### Directions for this task
Repeat exactly the lines of the entries below from the one with "Task: Open the Firefox hamburger menu" through the one with "Click the 确定", both ends included, and nothing else.

### Given entries

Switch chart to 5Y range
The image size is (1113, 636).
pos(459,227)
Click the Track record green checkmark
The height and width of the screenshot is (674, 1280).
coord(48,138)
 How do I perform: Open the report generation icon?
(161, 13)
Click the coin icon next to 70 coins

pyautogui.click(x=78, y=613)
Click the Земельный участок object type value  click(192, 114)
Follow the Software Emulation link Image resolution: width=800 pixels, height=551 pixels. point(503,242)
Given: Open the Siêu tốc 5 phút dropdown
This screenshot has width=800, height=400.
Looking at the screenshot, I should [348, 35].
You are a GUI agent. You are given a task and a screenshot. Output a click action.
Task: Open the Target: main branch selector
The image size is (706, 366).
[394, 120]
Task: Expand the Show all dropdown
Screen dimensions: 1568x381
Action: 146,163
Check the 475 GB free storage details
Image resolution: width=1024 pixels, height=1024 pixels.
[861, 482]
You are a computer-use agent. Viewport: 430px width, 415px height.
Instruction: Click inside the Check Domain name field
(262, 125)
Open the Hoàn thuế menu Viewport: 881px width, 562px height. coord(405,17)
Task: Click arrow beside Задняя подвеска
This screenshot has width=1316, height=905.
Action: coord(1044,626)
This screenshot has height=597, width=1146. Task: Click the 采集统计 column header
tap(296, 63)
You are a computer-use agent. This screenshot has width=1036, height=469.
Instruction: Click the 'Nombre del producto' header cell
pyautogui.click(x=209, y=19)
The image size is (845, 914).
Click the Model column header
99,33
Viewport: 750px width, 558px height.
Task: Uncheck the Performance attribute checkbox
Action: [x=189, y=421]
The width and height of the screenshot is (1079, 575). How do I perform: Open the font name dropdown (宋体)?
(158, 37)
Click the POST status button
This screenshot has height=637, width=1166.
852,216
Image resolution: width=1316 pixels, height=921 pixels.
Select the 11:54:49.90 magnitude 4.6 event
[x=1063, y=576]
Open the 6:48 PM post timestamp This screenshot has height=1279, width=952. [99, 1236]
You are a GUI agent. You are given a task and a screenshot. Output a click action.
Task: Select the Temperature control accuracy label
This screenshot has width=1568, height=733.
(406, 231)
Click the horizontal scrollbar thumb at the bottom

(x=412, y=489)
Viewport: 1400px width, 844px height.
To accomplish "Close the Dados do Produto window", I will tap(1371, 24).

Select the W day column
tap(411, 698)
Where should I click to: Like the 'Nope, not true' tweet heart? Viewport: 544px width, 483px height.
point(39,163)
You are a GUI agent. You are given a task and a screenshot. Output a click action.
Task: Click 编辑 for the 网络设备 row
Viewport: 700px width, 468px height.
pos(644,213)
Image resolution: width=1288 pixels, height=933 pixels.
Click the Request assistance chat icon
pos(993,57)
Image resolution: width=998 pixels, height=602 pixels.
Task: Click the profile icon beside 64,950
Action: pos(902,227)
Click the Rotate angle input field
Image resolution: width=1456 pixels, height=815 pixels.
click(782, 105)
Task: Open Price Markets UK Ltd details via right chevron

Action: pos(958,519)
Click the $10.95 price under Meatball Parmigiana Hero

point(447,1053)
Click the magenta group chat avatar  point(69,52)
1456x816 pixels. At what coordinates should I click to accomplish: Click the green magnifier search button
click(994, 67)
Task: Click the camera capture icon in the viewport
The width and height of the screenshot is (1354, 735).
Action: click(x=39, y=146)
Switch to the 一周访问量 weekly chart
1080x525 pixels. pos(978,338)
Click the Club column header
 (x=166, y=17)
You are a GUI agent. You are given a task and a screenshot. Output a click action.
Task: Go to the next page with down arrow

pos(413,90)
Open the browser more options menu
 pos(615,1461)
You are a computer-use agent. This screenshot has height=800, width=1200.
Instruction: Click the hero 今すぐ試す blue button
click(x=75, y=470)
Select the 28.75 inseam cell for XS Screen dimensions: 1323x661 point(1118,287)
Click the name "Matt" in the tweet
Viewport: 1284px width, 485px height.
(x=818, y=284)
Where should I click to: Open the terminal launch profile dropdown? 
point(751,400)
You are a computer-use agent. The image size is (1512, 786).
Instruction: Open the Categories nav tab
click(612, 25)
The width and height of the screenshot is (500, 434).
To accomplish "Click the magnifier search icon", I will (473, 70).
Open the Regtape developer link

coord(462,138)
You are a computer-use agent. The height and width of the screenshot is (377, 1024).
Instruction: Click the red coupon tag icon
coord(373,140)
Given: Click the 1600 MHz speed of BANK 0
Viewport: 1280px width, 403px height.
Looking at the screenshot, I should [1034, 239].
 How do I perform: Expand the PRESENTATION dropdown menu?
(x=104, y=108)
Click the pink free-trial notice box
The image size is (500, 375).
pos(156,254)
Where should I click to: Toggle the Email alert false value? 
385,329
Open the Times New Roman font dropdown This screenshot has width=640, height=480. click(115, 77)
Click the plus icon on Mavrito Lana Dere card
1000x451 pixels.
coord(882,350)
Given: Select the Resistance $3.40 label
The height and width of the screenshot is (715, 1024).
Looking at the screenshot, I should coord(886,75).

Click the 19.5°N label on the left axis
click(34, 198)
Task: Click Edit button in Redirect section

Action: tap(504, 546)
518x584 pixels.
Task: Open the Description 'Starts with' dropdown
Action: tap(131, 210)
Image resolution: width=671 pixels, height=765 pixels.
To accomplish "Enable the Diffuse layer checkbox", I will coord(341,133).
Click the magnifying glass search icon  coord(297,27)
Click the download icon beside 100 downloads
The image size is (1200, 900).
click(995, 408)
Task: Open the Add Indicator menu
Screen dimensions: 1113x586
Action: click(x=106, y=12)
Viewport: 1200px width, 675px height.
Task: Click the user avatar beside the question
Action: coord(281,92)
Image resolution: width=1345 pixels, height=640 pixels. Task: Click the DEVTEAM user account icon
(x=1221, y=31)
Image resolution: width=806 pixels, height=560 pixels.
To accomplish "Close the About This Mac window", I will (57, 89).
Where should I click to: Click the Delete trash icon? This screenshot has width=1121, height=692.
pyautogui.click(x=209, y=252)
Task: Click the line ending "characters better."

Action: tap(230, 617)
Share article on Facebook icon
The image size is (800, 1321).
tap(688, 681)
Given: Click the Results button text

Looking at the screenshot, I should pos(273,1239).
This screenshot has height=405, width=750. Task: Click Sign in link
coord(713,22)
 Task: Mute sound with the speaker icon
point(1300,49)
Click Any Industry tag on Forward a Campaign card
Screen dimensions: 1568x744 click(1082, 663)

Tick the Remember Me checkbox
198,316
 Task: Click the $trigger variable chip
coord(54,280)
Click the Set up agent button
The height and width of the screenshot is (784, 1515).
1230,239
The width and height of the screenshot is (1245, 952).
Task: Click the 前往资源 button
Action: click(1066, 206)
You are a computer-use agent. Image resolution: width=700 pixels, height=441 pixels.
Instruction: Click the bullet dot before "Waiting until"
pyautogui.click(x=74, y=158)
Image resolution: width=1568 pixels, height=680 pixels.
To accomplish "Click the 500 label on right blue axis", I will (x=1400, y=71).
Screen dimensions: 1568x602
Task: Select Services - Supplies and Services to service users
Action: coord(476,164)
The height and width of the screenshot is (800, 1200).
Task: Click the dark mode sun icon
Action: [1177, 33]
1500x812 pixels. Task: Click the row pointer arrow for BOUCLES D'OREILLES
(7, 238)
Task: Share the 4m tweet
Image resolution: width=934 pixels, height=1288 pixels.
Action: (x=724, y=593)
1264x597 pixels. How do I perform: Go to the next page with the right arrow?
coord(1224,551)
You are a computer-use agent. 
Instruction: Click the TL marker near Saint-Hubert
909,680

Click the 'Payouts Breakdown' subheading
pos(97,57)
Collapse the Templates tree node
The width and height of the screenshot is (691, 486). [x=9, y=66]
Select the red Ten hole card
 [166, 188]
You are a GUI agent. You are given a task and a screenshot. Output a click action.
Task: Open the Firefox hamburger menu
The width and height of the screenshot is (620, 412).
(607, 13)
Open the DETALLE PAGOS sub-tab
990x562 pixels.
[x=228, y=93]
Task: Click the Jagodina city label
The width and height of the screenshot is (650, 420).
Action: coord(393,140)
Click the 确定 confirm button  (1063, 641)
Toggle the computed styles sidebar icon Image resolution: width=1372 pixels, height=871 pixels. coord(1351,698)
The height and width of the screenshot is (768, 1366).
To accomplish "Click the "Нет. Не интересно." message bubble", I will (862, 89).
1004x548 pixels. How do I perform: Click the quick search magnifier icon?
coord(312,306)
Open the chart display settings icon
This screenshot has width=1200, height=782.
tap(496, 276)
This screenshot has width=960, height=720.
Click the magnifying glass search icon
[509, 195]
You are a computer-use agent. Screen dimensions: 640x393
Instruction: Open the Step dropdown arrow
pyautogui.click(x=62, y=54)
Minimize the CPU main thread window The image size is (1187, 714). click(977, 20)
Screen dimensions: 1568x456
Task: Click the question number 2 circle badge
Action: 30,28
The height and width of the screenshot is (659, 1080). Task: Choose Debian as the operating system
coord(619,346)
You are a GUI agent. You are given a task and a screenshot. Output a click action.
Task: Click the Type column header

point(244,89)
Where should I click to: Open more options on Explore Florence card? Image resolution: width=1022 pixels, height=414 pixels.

### Result of this exercise
Task: Open the Firefox hamburger menu
The width and height of the screenshot is (620, 412).
(607, 13)
Open the DETALLE PAGOS sub-tab
990x562 pixels.
[x=228, y=93]
Task: Click the Jagodina city label
The width and height of the screenshot is (650, 420).
Action: coord(393,140)
Click the 确定 confirm button  (1063, 641)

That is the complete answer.